Soft tissue sarcomas are malignant tumors that can develop from fat, muscle, nerve, fibrous tissues surrounding joints, blood vessels, or deep skin tissues. They can develop in any part of the body. Around 60% of them develop in the arms or legs, and the rest begin in the trunk (20%), head and neck area (10%), internal organs, or the retroperitoneum -back of the abdominal cavity- (15%), but they rarely cause pain, swelling, or other symptoms. Soft tissue sarcomas are rare; they represent less than 1 percent of all new cancer cases.
Sarcoma is the term used to refer to cancers of these tissues. There are about 50 different types:
- Tumors of Fat Tissue (Liposarcomas)
- Tumors of Muscle Tissue (Leiomyosarcomas, Rhabdomyosarcomas)
- Tumors of Peripheral Nerve Tissue (Malignant schwannomas, neurofibrosarcomas, or neurogenic sarcomas)
- Tumors of Joint Tissue (Synovial sarcoma)
- Tumors of Blood Vessels and Lymph Vessels (Hemangioendothelioma, hemangiosarcoma, angiosarcomas, lymphangiosarcomas)
- Tumors of Fibrous Tissue (Fibrosarcoma, dermatofibrosarcoma protuberans (DFSP), malignant fibrous histiocytoma (MFH)
- Tumors of uncertain tissue type (Malignant mesenchymoma, alveolar soft-part sarcoma, epithelioid sarcoma, clear cell sarcoma, desmoplastic small cell tumor.
- Other Types of Sarcoma
RISK FACTOR
A risk factor is anything that increases your chances of getting a disease such as cancer. Risk factors can be lifestyle-related, environmental, or inherited. Different cancers have different risk factors: unprotected exposure to strong sunlight is a risk factor for skin cancer and smoking is a risk factor for cancers of the lung, larynx, mouth, throat, esophagus, kidneys, bladder, and several other organs.
Scientists have found several risk factors that make a person more likely to develop soft tissue sarcomas:
- Ionizing radiation: this accounts for less than 5% of sarcomas. The most common cause is radiation exposure during radiation administered to treat other tumors. The average time between radiation exposure and diagnosis of a sarcoma is about 10 years.
- Radiation therapy: these techniques have improved steadily over several decades. Treatments now target the cancers more precisely, and more is known about selecting radiation doses. These advances are expected to reduce the number of secondary cancers resulting from radiation therapy.

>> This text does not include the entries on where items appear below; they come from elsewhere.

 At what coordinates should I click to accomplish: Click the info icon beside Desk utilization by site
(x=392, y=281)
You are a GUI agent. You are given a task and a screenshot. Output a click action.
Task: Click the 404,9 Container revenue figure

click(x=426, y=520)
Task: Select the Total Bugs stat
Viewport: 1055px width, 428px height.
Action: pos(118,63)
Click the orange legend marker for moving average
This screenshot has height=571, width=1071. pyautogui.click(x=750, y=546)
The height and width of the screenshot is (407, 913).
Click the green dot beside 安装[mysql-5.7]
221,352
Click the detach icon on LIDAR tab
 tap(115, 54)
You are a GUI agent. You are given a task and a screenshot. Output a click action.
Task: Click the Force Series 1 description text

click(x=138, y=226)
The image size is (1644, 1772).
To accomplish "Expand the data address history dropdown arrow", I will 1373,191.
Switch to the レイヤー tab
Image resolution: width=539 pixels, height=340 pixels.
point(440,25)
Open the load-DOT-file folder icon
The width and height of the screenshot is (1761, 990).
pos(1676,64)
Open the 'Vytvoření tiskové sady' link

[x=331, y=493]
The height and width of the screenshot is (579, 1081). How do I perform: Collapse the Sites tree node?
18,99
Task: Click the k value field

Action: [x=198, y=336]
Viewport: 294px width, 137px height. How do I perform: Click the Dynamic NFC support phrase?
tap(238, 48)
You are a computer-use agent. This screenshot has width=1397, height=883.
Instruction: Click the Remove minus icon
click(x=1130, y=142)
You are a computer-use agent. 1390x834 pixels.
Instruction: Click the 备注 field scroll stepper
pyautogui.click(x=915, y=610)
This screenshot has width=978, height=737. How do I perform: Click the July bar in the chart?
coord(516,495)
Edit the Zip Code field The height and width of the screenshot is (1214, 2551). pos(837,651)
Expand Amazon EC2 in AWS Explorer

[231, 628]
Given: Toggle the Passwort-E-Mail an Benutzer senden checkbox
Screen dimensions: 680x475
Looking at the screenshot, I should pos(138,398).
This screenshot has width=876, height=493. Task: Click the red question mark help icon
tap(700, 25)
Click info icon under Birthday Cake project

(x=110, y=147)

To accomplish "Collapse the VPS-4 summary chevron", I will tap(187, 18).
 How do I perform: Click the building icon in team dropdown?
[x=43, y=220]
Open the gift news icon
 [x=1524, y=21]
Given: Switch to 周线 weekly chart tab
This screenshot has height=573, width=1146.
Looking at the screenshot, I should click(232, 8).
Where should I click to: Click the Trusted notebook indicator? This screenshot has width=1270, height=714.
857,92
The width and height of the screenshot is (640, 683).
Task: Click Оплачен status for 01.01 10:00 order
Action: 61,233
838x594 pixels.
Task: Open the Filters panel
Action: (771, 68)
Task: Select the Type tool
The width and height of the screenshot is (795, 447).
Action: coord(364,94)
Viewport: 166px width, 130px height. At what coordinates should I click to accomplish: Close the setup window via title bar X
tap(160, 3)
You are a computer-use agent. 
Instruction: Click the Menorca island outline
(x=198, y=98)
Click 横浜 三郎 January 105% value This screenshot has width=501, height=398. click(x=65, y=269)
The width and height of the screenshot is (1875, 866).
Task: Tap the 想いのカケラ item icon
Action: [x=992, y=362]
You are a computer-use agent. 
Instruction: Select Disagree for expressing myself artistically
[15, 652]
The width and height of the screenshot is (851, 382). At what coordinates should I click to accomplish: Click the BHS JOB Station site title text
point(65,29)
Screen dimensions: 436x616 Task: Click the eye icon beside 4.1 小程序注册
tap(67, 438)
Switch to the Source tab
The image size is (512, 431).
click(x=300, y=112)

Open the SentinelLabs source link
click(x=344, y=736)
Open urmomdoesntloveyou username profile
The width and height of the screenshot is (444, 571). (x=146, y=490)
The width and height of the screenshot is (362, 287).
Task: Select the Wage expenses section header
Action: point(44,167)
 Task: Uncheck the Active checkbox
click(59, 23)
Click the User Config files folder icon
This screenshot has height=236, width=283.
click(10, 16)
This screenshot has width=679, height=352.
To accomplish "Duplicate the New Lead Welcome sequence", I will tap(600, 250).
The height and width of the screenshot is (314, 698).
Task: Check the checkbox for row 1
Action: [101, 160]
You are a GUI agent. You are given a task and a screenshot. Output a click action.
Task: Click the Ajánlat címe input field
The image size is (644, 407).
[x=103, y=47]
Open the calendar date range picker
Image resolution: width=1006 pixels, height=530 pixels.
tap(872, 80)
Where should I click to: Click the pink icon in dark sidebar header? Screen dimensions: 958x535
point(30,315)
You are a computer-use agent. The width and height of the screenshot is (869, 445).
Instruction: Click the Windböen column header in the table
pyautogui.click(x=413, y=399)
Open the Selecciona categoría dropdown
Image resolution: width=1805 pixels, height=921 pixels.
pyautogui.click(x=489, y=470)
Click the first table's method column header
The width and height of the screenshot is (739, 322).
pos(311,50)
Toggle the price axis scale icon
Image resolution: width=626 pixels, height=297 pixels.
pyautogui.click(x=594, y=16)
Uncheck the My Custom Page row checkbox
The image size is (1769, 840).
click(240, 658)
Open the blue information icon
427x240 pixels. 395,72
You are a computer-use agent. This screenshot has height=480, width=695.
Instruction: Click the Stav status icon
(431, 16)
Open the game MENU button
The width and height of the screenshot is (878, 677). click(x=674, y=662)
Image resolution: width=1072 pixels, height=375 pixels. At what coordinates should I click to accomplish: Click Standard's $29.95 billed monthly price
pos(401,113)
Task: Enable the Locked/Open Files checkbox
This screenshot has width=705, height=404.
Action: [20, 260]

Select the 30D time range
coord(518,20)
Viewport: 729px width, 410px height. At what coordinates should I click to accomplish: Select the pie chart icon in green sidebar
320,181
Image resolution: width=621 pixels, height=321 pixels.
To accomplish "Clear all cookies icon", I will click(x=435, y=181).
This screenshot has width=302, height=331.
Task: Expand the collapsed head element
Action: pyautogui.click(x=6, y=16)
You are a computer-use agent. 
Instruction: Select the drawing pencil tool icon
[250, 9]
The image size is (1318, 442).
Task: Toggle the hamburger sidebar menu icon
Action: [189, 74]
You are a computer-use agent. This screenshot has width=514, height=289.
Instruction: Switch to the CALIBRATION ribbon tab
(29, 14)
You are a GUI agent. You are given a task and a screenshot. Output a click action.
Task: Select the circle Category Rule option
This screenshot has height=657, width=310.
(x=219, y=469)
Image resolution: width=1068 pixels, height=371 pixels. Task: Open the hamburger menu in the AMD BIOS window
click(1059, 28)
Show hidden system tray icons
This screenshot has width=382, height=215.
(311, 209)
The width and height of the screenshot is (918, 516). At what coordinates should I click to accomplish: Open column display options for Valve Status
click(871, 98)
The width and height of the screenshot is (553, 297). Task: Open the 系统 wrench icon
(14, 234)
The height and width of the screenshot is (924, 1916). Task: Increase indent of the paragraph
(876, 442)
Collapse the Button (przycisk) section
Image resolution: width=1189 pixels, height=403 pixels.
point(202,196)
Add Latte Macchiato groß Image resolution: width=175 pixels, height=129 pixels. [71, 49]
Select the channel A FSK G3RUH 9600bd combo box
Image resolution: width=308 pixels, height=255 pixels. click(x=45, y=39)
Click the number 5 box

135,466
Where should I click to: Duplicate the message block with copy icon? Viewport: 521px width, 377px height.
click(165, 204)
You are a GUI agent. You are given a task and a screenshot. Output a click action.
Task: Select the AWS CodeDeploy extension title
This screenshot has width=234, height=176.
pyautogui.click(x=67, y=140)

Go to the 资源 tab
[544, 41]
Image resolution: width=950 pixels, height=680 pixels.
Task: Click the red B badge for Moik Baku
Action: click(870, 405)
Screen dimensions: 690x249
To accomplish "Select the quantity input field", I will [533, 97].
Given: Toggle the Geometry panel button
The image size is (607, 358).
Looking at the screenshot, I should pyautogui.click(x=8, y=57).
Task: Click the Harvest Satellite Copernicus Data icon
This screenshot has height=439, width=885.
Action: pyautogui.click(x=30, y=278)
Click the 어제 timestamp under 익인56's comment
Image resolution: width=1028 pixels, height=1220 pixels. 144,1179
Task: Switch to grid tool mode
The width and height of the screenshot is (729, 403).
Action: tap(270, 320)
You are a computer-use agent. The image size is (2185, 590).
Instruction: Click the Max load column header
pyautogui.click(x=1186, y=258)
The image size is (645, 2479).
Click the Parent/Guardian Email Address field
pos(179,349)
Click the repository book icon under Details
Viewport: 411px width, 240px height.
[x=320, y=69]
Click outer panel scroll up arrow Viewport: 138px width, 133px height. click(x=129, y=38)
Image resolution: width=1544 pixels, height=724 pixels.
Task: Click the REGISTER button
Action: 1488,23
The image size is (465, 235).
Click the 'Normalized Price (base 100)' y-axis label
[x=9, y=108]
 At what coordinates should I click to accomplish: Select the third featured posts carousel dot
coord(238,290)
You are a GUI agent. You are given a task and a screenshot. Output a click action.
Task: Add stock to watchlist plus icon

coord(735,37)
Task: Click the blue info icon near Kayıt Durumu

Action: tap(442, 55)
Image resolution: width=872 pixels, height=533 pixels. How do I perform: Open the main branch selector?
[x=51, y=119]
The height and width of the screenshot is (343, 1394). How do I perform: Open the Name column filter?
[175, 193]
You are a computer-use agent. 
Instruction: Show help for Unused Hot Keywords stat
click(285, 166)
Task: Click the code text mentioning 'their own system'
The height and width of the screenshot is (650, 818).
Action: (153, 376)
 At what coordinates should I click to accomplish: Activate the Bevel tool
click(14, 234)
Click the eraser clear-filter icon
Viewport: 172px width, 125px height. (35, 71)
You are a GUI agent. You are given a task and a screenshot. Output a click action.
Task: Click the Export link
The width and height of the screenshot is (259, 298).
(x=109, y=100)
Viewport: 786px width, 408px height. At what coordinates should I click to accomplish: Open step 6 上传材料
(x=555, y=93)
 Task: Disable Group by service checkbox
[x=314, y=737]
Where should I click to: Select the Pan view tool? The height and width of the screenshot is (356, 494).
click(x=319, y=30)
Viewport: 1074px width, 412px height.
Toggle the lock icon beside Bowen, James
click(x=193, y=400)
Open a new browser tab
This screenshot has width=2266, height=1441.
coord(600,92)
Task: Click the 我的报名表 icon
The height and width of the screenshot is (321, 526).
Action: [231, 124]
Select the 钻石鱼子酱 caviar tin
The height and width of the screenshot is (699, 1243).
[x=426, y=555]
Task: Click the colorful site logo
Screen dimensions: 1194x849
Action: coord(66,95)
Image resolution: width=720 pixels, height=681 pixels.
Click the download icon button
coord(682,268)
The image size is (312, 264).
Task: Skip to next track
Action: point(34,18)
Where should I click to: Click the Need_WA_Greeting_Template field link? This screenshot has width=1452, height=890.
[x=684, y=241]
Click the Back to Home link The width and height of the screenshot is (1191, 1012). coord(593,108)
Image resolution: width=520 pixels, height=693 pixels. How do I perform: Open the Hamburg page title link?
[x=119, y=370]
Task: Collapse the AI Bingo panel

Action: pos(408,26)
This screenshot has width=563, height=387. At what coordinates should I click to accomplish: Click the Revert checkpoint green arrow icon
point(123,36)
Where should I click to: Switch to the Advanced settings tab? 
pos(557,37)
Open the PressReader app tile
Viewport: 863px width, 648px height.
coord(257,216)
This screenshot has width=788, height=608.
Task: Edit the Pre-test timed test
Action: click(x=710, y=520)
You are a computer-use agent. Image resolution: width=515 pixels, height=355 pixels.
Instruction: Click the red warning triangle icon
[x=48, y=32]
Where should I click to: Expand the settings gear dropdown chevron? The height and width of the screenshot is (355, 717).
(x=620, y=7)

- Family history: Certain inherited conditions increase a person's risk of developing soft tissue sarcomas, for instance, neurofibromatosis, Gardner syndrome, Li-Fraumeni syndrome or Retinoblastoma.
- Damaged lymph system: in parts of the body where lymph nodes have been removed by surgery or damaged by radiation therapy, lymphangiosarcomas can develop as a rare complication.
- Injury: An injury is not a risk factor for developing sarcomas. However, this issue has been a cause of confusion in the past. One reason is that injury may produce a swelling that resembles a tumor but is not a true tumor. Also, pain from an injury draws a person's attention to the injured area, making it more likely for the sarcoma to be discovered, in case it had been present for some time
RECENT RESEARCH
Has shown that some of these risk factors affect the DNA of cells in the soft tissues, and certain changes in DNA can cause normal cells to become cancerous.
DNA is the huge molecule that carries the instructions for nearly everything our cells do. We usually resemble our parents because they are the source of our DNA. However, DNA affects more than our outward appearance. The DNA is divided into units called genes. Genes carry the recipes for making proteins, the molecules that determine all cell functions. Some genes contain instructions for proteins that control when our cells grow and divide.
Certain genes that promote cell division are called protooncogenes. Others that slow down cell division or cause cells to die at the right time are called tumor suppressor genes. Cancers can be caused by DNA mutations that turn on protooncogenes or turn off tumor suppressor genes.
Inherited DNA mutations that cause a very high risk of developing breast, colon, kidney, eye, or other cancers have been found in several familial cancer syndromes. In some of these, there is also an increased risk of developing soft tissue sarcomas. Researchers have characterized many of these DNA changes in the past few years.
The only way to prevent some soft tissue sarcomas is to avoid exposure to risk factors whenever this is possible. However, most sarcomas develop in people with no known risk factors, so there is no way known at this time to prevent most cases.